▶ A block of data

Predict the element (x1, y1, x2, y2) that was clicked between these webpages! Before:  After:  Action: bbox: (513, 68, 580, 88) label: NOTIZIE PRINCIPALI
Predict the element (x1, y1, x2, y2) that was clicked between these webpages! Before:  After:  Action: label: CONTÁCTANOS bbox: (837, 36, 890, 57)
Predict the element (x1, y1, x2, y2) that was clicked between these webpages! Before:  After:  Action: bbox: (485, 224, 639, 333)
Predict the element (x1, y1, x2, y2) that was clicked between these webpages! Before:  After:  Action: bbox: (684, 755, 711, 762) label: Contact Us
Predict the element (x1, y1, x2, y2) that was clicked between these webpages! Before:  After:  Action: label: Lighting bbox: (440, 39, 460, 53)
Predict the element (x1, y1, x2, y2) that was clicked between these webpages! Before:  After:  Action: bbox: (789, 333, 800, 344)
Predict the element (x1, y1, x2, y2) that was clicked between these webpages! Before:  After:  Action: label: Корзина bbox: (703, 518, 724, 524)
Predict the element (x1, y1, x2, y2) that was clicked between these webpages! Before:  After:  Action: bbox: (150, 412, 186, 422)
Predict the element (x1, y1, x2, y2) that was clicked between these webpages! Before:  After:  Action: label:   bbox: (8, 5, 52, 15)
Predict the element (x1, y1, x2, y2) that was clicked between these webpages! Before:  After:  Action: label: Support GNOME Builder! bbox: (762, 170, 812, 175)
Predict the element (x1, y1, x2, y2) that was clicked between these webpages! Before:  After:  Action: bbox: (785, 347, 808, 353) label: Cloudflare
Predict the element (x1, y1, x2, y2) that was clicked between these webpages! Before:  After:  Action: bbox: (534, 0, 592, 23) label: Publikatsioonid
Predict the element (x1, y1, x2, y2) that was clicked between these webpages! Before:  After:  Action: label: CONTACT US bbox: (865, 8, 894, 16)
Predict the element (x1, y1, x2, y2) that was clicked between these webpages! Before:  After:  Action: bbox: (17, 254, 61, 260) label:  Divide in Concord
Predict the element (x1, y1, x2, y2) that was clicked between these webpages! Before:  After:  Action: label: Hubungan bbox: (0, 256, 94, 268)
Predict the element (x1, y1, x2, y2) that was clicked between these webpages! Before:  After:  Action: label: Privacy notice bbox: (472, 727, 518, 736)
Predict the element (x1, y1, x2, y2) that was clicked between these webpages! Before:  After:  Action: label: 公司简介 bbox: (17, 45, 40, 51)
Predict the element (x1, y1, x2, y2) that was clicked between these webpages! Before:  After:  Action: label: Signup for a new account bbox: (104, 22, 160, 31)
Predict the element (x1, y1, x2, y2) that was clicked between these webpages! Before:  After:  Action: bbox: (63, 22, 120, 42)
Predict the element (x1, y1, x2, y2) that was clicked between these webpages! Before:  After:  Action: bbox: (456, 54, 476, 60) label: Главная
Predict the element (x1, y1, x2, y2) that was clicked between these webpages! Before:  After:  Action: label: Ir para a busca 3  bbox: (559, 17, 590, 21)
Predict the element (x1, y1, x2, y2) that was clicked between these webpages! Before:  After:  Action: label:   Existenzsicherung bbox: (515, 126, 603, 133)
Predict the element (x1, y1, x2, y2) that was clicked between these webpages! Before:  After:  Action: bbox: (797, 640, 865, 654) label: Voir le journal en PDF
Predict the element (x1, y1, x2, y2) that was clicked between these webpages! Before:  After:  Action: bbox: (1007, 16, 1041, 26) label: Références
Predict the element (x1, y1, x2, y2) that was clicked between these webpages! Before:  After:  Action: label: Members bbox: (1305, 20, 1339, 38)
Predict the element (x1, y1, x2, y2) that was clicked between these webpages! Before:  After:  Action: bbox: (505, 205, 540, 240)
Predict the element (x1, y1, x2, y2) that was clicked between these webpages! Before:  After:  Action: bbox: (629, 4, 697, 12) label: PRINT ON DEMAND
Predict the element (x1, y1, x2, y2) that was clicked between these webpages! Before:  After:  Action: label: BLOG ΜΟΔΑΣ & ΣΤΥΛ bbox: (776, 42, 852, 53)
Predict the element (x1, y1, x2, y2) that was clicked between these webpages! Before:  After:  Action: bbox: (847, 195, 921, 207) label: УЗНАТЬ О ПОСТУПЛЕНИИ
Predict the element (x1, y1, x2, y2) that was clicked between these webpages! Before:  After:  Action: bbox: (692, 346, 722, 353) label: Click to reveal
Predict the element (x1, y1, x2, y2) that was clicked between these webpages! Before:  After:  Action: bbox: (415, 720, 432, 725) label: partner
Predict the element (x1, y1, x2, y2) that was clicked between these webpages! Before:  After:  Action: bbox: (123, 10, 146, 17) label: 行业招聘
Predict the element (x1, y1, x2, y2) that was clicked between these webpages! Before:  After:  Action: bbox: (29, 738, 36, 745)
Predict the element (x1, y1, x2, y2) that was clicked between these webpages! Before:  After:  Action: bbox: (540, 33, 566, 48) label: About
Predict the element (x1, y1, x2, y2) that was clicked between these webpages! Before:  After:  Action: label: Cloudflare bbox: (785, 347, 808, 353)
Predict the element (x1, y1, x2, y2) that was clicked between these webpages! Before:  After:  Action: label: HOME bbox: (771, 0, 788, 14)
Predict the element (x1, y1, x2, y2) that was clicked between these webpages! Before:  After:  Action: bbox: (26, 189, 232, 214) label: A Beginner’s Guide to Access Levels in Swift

▶ BRIEF
Format the lines above as a numbered list, omitting any blank lines.

▶ RESULT FOR THIS TASK
1. Predict the element (x1, y1, x2, y2) that was clicked between these webpages! Before:  After:  Action: bbox: (513, 68, 580, 88) label: NOTIZIE PRINCIPALI
2. Predict the element (x1, y1, x2, y2) that was clicked between these webpages! Before:  After:  Action: label: CONTÁCTANOS bbox: (837, 36, 890, 57)
3. Predict the element (x1, y1, x2, y2) that was clicked between these webpages! Before:  After:  Action: bbox: (485, 224, 639, 333)
4. Predict the element (x1, y1, x2, y2) that was clicked between these webpages! Before:  After:  Action: bbox: (684, 755, 711, 762) label: Contact Us
5. Predict the element (x1, y1, x2, y2) that was clicked between these webpages! Before:  After:  Action: label: Lighting bbox: (440, 39, 460, 53)
6. Predict the element (x1, y1, x2, y2) that was clicked between these webpages! Before:  After:  Action: bbox: (789, 333, 800, 344)
7. Predict the element (x1, y1, x2, y2) that was clicked between these webpages! Before:  After:  Action: label: Корзина bbox: (703, 518, 724, 524)
8. Predict the element (x1, y1, x2, y2) that was clicked between these webpages! Before:  After:  Action: bbox: (150, 412, 186, 422)
9. Predict the element (x1, y1, x2, y2) that was clicked between these webpages! Before:  After:  Action: label:   bbox: (8, 5, 52, 15)
10. Predict the element (x1, y1, x2, y2) that was clicked between these webpages! Before:  After:  Action: label: Support GNOME Builder! bbox: (762, 170, 812, 175)
11. Predict the element (x1, y1, x2, y2) that was clicked between these webpages! Before:  After:  Action: bbox: (785, 347, 808, 353) label: Cloudflare
12. Predict the element (x1, y1, x2, y2) that was clicked between these webpages! Before:  After:  Action: bbox: (534, 0, 592, 23) label: Publikatsioonid
13. Predict the element (x1, y1, x2, y2) that was clicked between these webpages! Before:  After:  Action: label: CONTACT US bbox: (865, 8, 894, 16)
14. Predict the element (x1, y1, x2, y2) that was clicked between these webpages! Before:  After:  Action: bbox: (17, 254, 61, 260) label:  Divide in Concord
15. Predict the element (x1, y1, x2, y2) that was clicked between these webpages! Before:  After:  Action: label: Hubungan bbox: (0, 256, 94, 268)
16. Predict the element (x1, y1, x2, y2) that was clicked between these webpages! Before:  After:  Action: label: Privacy notice bbox: (472, 727, 518, 736)
17. Predict the element (x1, y1, x2, y2) that was clicked between these webpages! Before:  After:  Action: label: 公司简介 bbox: (17, 45, 40, 51)
18. Predict the element (x1, y1, x2, y2) that was clicked between these webpages! Before:  After:  Action: label: Signup for a new account bbox: (104, 22, 160, 31)
19. Predict the element (x1, y1, x2, y2) that was clicked between these webpages! Before:  After:  Action: bbox: (63, 22, 120, 42)
20. Predict the element (x1, y1, x2, y2) that was clicked between these webpages! Before:  After:  Action: bbox: (456, 54, 476, 60) label: Главная
21. Predict the element (x1, y1, x2, y2) that was clicked between these webpages! Before:  After:  Action: label: Ir para a busca 3  bbox: (559, 17, 590, 21)
22. Predict the element (x1, y1, x2, y2) that was clicked between these webpages! Before:  After:  Action: label:   Existenzsicherung bbox: (515, 126, 603, 133)
23. Predict the element (x1, y1, x2, y2) that was clicked between these webpages! Before:  After:  Action: bbox: (797, 640, 865, 654) label: Voir le journal en PDF
24. Predict the element (x1, y1, x2, y2) that was clicked between these webpages! Before:  After:  Action: bbox: (1007, 16, 1041, 26) label: Références
25. Predict the element (x1, y1, x2, y2) that was clicked between these webpages! Before:  After:  Action: label: Members bbox: (1305, 20, 1339, 38)
26. Predict the element (x1, y1, x2, y2) that was clicked between these webpages! Before:  After:  Action: bbox: (505, 205, 540, 240)
27. Predict the element (x1, y1, x2, y2) that was clicked between these webpages! Before:  After:  Action: bbox: (629, 4, 697, 12) label: PRINT ON DEMAND
28. Predict the element (x1, y1, x2, y2) that was clicked between these webpages! Before:  After:  Action: label: BLOG ΜΟΔΑΣ & ΣΤΥΛ bbox: (776, 42, 852, 53)
29. Predict the element (x1, y1, x2, y2) that was clicked between these webpages! Before:  After:  Action: bbox: (847, 195, 921, 207) label: УЗНАТЬ О ПОСТУПЛЕНИИ
30. Predict the element (x1, y1, x2, y2) that was clicked between these webpages! Before:  After:  Action: bbox: (692, 346, 722, 353) label: Click to reveal
31. Predict the element (x1, y1, x2, y2) that was clicked between these webpages! Before:  After:  Action: bbox: (415, 720, 432, 725) label: partner
32. Predict the element (x1, y1, x2, y2) that was clicked between these webpages! Before:  After:  Action: bbox: (123, 10, 146, 17) label: 行业招聘
33. Predict the element (x1, y1, x2, y2) that was clicked between these webpages! Before:  After:  Action: bbox: (29, 738, 36, 745)
34. Predict the element (x1, y1, x2, y2) that was clicked between these webpages! Before:  After:  Action: bbox: (540, 33, 566, 48) label: About
35. Predict the element (x1, y1, x2, y2) that was clicked between these webpages! Before:  After:  Action: label: Cloudflare bbox: (785, 347, 808, 353)
36. Predict the element (x1, y1, x2, y2) that was clicked between these webpages! Before:  After:  Action: label: HOME bbox: (771, 0, 788, 14)
37. Predict the element (x1, y1, x2, y2) that was clicked between these webpages! Before:  After:  Action: bbox: (26, 189, 232, 214) label: A Beginner’s Guide to Access Levels in Swift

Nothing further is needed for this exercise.